__REQUIRED ACTION__
The answer must consist of each line below that holds the word "channel", copied as it stands.

Dataset entries:
______________________________

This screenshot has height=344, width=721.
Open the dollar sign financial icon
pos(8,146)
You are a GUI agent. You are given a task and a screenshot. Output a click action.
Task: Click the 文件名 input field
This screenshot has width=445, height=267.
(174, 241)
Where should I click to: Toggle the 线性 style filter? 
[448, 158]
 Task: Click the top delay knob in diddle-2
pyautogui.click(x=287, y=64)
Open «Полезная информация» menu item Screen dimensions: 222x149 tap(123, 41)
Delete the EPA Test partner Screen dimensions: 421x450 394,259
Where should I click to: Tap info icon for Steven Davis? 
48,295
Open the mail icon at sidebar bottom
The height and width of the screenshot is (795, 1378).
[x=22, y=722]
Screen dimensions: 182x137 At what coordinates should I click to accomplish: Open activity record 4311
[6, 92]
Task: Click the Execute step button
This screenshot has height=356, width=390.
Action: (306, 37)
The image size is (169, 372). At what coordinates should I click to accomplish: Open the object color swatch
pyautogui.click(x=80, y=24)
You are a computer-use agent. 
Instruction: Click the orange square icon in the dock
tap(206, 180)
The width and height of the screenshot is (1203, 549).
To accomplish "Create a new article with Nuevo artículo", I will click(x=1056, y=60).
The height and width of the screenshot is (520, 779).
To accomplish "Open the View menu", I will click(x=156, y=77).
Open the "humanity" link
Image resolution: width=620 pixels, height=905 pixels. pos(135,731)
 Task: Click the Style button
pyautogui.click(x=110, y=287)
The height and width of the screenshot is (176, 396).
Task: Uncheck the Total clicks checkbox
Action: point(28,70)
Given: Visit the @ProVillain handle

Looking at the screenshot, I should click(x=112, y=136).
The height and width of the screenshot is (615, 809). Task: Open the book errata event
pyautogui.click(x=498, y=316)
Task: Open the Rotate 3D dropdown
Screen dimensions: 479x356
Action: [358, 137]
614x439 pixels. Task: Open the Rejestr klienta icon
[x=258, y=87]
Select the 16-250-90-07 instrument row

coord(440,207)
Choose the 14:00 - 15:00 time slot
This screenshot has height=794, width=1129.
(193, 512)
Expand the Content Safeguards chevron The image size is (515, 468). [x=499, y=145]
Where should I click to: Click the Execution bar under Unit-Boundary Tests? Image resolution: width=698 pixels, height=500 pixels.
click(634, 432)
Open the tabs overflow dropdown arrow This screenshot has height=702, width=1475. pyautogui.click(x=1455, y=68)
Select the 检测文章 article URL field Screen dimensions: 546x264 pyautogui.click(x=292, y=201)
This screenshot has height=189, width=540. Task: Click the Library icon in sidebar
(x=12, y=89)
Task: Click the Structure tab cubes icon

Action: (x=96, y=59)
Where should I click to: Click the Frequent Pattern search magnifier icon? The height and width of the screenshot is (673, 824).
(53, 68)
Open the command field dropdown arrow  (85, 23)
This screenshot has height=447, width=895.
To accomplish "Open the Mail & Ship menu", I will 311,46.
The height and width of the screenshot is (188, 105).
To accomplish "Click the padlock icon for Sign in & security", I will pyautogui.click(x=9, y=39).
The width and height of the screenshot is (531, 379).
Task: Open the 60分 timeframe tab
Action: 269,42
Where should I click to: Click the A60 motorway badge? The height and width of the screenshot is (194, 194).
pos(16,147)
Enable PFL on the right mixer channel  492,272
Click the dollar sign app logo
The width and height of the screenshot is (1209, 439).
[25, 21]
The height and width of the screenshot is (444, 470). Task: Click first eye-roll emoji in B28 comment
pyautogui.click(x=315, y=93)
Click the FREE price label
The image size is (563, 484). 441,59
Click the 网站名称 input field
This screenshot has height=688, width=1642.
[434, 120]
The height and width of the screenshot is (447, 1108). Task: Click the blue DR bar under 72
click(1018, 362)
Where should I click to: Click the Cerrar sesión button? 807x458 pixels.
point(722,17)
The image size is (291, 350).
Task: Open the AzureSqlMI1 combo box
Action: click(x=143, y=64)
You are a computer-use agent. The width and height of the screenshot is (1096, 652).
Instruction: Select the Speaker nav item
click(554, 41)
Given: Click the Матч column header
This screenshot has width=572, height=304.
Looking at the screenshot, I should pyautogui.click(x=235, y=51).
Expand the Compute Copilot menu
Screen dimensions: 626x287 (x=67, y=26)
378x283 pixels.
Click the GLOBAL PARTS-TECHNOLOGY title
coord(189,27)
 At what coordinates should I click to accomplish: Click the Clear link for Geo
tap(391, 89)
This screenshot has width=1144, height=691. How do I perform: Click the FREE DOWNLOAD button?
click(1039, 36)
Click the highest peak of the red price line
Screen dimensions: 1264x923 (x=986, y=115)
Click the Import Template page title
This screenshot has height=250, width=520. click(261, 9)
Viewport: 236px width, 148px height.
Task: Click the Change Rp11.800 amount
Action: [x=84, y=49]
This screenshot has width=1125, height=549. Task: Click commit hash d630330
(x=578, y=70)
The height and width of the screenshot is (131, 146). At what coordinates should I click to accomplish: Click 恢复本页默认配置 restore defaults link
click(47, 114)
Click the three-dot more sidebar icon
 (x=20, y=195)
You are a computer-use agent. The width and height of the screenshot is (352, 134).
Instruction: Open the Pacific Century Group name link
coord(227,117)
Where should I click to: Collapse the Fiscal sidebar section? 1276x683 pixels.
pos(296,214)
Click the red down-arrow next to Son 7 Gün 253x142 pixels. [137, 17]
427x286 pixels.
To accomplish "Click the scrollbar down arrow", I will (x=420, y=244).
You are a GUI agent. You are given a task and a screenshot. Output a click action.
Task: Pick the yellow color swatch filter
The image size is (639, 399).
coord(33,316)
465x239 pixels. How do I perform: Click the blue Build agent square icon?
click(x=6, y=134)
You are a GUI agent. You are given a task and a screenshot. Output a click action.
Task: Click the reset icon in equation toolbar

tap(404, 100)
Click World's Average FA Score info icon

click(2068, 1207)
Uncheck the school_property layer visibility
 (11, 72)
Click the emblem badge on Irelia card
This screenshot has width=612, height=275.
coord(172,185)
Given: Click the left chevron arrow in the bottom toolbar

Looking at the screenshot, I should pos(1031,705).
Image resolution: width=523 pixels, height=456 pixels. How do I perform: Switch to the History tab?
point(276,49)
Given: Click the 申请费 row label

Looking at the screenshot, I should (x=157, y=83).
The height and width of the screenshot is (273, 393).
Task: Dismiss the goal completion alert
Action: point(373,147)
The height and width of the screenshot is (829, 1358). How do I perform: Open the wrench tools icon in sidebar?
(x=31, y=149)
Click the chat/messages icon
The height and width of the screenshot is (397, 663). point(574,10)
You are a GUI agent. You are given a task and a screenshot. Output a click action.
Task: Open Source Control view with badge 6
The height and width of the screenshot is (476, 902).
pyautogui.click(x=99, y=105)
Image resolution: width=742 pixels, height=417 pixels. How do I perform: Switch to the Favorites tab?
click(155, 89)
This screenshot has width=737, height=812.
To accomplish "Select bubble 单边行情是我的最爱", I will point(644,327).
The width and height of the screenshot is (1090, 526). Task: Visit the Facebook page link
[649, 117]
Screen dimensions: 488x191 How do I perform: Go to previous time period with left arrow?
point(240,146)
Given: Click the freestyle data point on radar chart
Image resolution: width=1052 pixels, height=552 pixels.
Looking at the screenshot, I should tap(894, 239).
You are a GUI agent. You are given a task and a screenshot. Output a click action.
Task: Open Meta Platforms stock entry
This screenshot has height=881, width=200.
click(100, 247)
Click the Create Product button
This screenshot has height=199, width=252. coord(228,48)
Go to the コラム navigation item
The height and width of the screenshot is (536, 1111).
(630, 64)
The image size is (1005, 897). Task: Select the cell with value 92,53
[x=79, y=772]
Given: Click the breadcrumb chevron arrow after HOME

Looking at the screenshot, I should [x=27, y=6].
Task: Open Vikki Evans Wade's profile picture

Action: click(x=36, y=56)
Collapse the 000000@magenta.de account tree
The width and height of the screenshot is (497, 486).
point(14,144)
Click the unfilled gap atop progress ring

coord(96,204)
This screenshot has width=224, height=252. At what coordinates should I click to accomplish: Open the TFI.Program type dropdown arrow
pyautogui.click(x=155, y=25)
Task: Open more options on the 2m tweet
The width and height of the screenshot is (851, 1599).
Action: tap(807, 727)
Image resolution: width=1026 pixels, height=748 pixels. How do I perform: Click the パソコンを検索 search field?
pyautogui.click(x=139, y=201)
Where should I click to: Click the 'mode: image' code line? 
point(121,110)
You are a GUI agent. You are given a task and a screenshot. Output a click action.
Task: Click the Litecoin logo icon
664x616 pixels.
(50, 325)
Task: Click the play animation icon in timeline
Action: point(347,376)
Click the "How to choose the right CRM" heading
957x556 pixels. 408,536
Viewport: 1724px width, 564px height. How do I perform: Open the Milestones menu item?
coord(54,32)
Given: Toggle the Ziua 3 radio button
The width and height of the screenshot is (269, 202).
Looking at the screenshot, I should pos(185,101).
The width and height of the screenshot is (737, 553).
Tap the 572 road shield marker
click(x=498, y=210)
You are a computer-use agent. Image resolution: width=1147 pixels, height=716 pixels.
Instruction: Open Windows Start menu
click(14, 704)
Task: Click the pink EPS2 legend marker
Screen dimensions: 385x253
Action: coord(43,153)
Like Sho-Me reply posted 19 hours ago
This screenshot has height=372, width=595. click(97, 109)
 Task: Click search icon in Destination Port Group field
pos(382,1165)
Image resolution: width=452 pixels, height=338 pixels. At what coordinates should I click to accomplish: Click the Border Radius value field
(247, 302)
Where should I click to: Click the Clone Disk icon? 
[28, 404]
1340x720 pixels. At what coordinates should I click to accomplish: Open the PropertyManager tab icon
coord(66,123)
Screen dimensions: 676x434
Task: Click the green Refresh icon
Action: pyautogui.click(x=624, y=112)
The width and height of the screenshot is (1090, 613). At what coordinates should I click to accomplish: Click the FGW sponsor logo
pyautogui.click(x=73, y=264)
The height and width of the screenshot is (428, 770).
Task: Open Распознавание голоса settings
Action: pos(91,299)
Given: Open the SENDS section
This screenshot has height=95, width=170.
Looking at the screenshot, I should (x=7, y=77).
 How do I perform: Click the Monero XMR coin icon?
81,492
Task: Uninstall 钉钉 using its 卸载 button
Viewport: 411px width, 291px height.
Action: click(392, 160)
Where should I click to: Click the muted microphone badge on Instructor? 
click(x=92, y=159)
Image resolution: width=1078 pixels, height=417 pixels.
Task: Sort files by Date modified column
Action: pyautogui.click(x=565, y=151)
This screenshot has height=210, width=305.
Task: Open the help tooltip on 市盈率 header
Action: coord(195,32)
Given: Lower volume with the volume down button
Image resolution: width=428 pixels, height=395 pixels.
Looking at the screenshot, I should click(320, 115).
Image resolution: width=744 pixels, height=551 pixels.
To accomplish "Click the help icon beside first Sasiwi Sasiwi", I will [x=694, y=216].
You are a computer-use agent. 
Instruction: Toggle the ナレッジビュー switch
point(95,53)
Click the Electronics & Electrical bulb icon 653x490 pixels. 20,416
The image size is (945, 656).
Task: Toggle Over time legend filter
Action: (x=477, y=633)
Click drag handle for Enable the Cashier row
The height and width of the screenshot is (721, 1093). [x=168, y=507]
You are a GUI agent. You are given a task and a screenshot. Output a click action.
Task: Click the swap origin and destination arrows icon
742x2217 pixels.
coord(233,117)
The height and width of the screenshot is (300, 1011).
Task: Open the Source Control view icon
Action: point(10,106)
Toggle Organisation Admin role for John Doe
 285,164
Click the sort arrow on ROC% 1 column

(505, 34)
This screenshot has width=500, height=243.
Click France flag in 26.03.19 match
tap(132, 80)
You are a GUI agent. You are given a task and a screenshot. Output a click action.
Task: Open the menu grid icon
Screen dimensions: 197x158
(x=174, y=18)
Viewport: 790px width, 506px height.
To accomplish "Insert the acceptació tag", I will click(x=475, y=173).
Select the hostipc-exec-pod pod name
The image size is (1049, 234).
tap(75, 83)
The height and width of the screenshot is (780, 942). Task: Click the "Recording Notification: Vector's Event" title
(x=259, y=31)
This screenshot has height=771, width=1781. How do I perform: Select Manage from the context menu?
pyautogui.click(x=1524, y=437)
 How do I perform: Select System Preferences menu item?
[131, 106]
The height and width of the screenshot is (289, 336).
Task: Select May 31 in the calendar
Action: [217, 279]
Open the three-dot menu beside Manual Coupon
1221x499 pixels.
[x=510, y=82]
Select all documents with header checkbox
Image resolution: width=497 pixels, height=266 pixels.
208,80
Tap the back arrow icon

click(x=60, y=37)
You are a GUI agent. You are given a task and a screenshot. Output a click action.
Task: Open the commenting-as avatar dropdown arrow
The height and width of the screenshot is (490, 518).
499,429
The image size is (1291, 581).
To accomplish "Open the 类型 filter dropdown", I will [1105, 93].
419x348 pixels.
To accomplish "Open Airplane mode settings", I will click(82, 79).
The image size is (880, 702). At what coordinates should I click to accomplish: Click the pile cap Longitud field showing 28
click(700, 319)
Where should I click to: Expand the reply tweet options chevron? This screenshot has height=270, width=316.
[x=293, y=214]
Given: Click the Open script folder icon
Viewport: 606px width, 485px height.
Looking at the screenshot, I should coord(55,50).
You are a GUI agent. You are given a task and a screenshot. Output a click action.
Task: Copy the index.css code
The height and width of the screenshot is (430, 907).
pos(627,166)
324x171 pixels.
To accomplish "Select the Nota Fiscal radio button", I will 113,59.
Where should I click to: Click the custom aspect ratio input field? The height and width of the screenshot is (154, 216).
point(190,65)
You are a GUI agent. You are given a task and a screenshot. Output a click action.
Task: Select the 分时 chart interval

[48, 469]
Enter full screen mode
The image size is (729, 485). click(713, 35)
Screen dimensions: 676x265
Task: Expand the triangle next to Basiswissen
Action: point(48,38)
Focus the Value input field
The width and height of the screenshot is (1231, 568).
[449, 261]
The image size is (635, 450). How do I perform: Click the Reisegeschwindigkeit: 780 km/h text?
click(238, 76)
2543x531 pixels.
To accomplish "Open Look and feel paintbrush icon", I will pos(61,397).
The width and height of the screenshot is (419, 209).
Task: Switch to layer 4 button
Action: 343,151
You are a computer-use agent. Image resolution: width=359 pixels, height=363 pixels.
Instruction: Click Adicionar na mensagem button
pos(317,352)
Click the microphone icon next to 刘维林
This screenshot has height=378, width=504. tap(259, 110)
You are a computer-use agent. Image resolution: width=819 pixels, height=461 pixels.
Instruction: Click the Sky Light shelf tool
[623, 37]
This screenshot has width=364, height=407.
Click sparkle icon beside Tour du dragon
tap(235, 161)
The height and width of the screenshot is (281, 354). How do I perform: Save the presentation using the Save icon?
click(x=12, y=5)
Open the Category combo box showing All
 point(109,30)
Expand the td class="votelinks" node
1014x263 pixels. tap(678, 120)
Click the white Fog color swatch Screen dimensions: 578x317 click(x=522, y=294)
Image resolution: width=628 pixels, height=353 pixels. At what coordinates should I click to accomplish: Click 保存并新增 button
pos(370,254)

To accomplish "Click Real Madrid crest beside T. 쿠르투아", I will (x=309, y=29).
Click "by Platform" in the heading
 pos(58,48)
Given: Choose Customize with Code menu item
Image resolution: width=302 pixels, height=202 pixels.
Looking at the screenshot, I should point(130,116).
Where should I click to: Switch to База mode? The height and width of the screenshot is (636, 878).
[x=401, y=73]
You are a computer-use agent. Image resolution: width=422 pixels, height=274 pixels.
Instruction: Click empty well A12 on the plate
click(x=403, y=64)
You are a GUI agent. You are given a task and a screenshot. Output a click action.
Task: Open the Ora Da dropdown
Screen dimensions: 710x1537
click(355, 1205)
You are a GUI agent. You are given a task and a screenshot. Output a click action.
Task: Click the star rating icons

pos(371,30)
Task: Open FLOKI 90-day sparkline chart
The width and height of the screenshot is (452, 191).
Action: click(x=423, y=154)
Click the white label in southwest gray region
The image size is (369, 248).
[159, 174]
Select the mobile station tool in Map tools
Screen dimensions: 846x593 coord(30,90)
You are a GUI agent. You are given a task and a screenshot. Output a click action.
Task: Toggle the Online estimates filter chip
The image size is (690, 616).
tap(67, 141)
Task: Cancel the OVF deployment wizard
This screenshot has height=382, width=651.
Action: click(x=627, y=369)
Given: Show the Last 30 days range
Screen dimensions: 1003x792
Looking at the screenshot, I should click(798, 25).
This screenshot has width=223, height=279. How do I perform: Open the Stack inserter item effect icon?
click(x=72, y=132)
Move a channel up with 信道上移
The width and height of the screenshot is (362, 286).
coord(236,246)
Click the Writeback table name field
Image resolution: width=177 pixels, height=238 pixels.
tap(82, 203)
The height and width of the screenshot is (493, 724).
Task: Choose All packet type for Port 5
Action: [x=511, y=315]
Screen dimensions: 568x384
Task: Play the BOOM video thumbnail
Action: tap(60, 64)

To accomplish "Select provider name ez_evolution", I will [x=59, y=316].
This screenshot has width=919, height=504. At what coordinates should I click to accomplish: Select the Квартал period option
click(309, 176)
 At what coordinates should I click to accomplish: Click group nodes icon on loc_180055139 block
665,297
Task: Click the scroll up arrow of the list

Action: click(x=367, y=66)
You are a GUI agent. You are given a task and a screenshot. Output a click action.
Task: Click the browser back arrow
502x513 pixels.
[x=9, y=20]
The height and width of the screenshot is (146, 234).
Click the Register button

______________________________

__EXPECTED ANSWER__
Enable PFL on the right mixer channel  492,272
Move a channel up with 信道上移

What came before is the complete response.